I am currently tightening floating-point numerics for an estimate of a value. (It's:
p(k,t) for those who are interested.) Essentially, the utility can never yield an under-estimate of this value: the security of probable prime generation depends on a numerically robust implementation. While output results agree with the published values, I have used the
DBL_EPSILON value to ensure that division, in particular, yields a result that is never less than the true value:
double x, y; /* assigned some values... */
r = x / y; occurs frequently, but these (finite precision) results may truncate significant digits from the true result - a possibly infinite precision rational expansion. I currently try to mitigate this by applying a bias to the numerator, i.e.,
r = ((1.0 + DBL_EPSILON) * x) / y;
If you know anything about this subject,
p(k,t) is typically much smaller than most estimates - but it's simply not good enough to dismiss the issue with this "observation". I can of course state:
(((1.0 + DBL_EPSILON) * x) / y) >= (x / y)

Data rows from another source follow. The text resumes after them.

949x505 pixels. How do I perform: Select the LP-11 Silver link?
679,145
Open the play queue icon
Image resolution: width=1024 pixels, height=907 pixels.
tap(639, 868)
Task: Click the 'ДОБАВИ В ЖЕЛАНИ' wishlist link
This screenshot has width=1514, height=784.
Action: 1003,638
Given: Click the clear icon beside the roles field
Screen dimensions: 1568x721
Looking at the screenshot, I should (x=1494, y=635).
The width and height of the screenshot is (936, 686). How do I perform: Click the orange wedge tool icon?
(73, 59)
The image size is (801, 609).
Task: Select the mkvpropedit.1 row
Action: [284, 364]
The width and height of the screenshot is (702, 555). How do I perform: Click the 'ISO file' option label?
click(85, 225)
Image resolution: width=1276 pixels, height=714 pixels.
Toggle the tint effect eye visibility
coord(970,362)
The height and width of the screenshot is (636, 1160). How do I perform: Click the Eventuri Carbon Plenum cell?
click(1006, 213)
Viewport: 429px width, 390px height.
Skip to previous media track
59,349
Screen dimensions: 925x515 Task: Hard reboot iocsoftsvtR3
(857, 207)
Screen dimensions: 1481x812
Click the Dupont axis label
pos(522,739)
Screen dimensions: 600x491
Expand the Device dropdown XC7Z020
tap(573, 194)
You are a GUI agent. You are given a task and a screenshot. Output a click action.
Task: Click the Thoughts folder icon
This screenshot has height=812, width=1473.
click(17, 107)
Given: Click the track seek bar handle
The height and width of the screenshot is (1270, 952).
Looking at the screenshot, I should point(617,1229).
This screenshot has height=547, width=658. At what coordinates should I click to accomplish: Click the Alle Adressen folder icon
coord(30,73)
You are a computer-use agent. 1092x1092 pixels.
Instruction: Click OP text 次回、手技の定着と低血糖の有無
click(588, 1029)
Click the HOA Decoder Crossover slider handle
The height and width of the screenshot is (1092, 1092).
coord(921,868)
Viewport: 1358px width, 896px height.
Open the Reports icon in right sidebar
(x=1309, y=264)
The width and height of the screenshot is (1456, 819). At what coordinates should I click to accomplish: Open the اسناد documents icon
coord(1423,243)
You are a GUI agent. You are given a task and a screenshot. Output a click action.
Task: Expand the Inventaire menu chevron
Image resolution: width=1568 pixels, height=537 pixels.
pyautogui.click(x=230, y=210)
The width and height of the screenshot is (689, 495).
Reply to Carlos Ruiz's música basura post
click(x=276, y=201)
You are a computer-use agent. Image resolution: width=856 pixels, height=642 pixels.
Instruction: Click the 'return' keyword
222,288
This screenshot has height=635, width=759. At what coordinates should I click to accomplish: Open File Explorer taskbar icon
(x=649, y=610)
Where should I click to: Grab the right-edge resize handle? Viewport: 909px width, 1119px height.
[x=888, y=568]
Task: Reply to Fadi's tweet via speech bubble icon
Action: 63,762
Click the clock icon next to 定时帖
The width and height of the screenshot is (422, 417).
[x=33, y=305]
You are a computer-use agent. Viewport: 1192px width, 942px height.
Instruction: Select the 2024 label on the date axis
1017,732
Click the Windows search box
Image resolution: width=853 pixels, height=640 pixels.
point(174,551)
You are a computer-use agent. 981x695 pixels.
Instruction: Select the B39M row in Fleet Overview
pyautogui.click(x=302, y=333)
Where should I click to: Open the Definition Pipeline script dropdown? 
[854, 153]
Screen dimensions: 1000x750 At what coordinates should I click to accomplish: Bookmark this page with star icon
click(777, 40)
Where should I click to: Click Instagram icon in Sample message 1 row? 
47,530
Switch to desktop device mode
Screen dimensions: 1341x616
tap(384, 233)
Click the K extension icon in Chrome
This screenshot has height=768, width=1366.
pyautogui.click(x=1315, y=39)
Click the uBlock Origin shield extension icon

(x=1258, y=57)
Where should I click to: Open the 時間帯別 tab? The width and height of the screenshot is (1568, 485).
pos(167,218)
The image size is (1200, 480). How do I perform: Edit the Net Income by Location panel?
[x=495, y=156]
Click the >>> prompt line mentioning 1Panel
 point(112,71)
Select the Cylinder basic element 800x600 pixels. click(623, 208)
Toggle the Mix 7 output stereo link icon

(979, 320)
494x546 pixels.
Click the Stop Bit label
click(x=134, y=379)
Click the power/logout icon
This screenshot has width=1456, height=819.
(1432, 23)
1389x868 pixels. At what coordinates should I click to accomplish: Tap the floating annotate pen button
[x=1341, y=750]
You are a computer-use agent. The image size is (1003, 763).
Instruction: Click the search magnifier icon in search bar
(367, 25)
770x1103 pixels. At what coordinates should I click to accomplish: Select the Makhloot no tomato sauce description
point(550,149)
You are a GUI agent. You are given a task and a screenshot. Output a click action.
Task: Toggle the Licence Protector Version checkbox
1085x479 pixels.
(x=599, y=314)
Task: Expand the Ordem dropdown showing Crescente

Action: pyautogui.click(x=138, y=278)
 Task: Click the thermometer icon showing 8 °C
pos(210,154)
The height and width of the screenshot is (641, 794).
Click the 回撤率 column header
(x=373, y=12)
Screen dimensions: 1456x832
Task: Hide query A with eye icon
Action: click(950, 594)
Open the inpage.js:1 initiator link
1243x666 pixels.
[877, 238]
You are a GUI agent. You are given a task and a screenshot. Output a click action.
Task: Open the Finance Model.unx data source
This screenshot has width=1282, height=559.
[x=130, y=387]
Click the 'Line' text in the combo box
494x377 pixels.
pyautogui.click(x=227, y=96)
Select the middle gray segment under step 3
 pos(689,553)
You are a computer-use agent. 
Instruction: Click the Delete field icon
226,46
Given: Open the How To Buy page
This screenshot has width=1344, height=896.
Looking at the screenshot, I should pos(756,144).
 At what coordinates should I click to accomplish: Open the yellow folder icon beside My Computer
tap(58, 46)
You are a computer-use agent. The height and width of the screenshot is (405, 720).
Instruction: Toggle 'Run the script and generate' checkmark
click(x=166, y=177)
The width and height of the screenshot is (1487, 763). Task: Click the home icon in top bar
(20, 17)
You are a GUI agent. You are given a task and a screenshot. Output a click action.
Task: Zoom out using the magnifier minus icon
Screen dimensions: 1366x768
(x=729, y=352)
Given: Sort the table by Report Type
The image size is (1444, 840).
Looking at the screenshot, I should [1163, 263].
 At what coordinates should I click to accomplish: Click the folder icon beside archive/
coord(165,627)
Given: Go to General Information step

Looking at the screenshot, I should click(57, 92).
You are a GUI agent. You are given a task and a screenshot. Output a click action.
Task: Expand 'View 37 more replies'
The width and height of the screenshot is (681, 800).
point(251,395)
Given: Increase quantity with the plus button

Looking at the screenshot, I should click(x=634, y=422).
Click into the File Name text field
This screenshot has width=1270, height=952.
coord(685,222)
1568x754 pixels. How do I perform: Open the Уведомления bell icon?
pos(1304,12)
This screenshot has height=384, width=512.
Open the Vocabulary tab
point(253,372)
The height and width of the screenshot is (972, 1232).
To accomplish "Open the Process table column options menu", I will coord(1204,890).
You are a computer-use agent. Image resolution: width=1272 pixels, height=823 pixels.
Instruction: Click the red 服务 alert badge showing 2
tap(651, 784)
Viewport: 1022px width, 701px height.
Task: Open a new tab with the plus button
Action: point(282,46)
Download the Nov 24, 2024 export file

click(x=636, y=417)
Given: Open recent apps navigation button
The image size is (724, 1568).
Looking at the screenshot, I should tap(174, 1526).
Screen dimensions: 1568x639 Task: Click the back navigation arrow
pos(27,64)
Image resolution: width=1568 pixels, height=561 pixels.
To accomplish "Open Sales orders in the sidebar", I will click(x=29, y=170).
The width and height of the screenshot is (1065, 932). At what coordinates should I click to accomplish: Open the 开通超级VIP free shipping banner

Of course, I need to ensure that the 'biased' result is greater than, or equal to, the 'exact' value. While I am certain it has to do with manipulating or scaling
DBL_EPSILON, I obviously want the 'biased' result to exceed the 'exact' result by a minimum - demonstrable under IEEE-754 arithmetic assumptions.
Yes, I've looked though Goldberg's paper, and I've searched for a robust solution. Please don't suggest manipulation of rounding modes. Ideally, I'm after an answer by someone with a very good grasp on floating-point theorems, or knows of a very well illustrated example.
EDIT: To clarify,
(((1.0 + DBL_EPSILON) * x) / y) or a form
(((1.0 + c) * x) / y), is not a prerequisite. This was simply an approach I was using as 'probably good enough', without having provided a solid basis for it. I can state that the numerator and denominator will not be special values: NaNs, Infs, etc., nor will the denominator be zero.